I also needed this functionality in my PHP framework. This is what I've written, it works pretty well. It works with anonymous functions, which I really like (it's a bit like the callback functions in JavaScript).
<?php
//The content which should be parsed
$content = '<p>Hello, my name is John an my age is [calc-age day="4" month="10" year="1991"].</p>';
$content .= '<p>Hello, my name is Carol an my age is [calc-age day="26" month="11" year="1996"].</p>';
//The array with all the shortcode handlers. This is just a regular associative array with anonymous functions as values. A very cool new feature in PHP, just like callbacks in JavaScript or delegates in C#.
$shortcodes = array(
"calc-age" => function($data){
$content = "";
//Calculate the age
if(isset($data["day"], $data["month"], $data["year"])){
$age = date("Y") - $data["year"];
if(date("m") < $data["month"]){
$age--;
}
if(date("m") == $data["month"] && date("d") < $data["day"]){
$age--;
}
$content = $age;
}
return $content;
}
);
//http://stackoverflow.com/questions/18196159/regex-extract-variables-from-shortcode
function handleShortcodes($content, $shortcodes){
//Loop through all shortcodes
foreach($shortcodes as $key => $function){
$dat = array();
preg_match_all("/\[".$key." (.+?)\]/", $content, $dat);
if(count($dat) > 0 && $dat[0] != array() && isset($dat[1])){
$i = 0;
$actual_string = $dat[0];
foreach($dat[1] as $temp){
$temp = explode(" ", $temp);
$params = array();
foreach ($temp as $d){
list($opt, $val) = explode("=", $d);
$params[$opt] = trim($val, '"');
}
$content = str_replace($actual_string[$i], $function($params), $content);
$i++;
}
}
}
return $content;
}
echo handleShortcodes($content, $shortcodes);
?>
The result:
Hello, my name is John an my age is 22.
Hello, my name is Carol an my age is 17.
This is actually tougher than it might appear on the surface. Andrew's answer works, but begins to break down if square brackets appear in the source text [like this, for example]. WordPress works by pre-registering a list of valid shortcodes, and only acting on text inside brackets if it matches one of these predefined values. That way it doesn't mangle any regular text that might just happen to have a set of square brackets in it.
The actual source code of the WordPress shortcode engine is fairly robust, and it doesn't look like it would be all that tough to modify the file to run by itself -- then you could use that in your application to handle the tough work. (If you're interested, take a look at get_shortcode_regex() in that file to see just how hairy the proper solution to this problem can actually get.)

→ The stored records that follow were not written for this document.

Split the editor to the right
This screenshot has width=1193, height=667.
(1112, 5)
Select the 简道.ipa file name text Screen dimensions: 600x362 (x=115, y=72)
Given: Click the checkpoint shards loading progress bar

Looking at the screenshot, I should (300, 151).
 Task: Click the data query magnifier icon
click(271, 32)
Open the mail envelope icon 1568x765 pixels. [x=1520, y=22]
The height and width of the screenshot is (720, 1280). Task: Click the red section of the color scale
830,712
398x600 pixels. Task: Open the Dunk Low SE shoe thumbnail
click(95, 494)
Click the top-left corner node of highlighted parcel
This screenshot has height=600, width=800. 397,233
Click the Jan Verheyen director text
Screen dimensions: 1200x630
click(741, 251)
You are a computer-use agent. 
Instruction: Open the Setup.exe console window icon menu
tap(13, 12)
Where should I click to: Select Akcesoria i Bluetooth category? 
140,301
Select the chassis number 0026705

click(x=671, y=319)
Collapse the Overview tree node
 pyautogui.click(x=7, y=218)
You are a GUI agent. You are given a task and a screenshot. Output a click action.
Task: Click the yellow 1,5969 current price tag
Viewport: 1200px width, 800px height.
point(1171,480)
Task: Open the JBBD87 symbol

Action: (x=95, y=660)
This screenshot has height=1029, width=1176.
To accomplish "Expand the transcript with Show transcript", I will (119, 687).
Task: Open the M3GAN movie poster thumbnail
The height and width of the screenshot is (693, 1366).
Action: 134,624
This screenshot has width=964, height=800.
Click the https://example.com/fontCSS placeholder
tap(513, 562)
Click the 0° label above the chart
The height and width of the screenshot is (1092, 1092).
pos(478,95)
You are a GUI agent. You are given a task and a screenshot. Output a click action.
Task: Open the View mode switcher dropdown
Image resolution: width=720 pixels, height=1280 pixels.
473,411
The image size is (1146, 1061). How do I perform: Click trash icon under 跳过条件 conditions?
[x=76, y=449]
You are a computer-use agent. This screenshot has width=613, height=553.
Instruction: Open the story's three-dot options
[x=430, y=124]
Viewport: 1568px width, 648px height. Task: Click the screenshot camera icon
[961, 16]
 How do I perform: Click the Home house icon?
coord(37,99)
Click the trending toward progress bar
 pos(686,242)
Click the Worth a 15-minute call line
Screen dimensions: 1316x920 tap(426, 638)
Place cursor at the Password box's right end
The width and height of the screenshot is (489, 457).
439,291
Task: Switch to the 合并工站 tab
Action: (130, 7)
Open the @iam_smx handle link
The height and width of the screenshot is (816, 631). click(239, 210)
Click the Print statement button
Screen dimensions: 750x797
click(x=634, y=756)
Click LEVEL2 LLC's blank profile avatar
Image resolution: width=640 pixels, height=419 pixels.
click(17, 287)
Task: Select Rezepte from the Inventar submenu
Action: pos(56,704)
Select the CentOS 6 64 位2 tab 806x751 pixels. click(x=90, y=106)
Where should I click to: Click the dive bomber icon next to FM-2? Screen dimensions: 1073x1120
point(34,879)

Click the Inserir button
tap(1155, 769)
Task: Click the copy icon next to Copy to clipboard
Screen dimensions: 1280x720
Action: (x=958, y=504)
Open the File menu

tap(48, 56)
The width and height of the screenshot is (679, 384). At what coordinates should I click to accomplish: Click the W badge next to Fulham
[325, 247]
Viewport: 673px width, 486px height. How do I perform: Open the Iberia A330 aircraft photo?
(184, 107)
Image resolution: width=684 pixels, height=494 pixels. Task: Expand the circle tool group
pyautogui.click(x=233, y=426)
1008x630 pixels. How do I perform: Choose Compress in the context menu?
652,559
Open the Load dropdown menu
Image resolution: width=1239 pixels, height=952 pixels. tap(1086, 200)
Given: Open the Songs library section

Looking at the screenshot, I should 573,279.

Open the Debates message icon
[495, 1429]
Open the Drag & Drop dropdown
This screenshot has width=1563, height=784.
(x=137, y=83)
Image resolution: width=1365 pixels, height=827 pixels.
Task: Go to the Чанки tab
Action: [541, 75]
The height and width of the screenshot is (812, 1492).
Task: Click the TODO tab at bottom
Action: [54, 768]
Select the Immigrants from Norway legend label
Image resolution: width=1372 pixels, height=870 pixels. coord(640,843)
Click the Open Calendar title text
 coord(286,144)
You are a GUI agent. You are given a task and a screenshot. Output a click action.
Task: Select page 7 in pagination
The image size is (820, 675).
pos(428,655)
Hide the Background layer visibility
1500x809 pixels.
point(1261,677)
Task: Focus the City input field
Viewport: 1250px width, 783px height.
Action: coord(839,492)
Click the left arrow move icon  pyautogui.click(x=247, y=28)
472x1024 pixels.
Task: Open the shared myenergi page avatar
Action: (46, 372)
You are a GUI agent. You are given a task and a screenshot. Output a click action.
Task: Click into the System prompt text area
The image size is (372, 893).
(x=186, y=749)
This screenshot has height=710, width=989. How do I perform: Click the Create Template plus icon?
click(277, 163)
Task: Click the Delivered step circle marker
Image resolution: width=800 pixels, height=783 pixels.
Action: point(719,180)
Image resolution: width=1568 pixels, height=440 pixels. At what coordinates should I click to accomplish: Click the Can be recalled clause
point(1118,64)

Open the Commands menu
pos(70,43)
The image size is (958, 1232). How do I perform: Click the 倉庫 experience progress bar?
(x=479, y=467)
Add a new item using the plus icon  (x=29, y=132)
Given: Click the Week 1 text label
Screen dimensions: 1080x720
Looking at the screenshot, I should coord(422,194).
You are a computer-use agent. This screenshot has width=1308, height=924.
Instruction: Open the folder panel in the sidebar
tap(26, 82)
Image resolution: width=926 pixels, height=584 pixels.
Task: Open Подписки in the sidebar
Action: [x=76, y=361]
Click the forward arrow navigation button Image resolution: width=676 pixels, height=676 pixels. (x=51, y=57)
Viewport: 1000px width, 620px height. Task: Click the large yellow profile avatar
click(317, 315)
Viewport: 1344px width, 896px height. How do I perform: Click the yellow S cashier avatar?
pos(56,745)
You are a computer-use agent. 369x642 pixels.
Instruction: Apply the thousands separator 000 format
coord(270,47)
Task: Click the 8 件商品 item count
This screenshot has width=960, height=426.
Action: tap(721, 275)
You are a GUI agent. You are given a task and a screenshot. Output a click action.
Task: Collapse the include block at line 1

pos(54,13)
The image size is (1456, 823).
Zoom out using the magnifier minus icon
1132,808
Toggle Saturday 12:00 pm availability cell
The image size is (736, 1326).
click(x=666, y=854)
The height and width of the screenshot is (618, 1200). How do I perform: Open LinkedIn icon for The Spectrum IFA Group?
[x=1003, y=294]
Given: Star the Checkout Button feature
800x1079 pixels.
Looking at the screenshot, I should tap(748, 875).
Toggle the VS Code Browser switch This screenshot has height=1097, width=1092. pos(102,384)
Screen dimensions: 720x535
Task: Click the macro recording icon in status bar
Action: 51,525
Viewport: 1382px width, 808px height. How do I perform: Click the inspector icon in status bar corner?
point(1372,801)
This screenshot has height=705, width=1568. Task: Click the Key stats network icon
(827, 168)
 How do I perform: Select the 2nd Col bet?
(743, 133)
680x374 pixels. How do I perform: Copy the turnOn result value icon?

A very rough implementation of your question using the WP shortcodes.php would look something like:
// Define the shortcode
function inlude_shortcode_func($attrs) {
$data = shortcode_atts(array(
'file' => 'default'
), $attrs);
return "Including File: {$data['file']}";
}
add_shortcode('include', 'inlude_shortcode_func');
// And then run your page content through the filter
echo do_shortcode('This is a document with [include file="header.html"] included!');
Again, not tested at all, but it's not a very hard API to use.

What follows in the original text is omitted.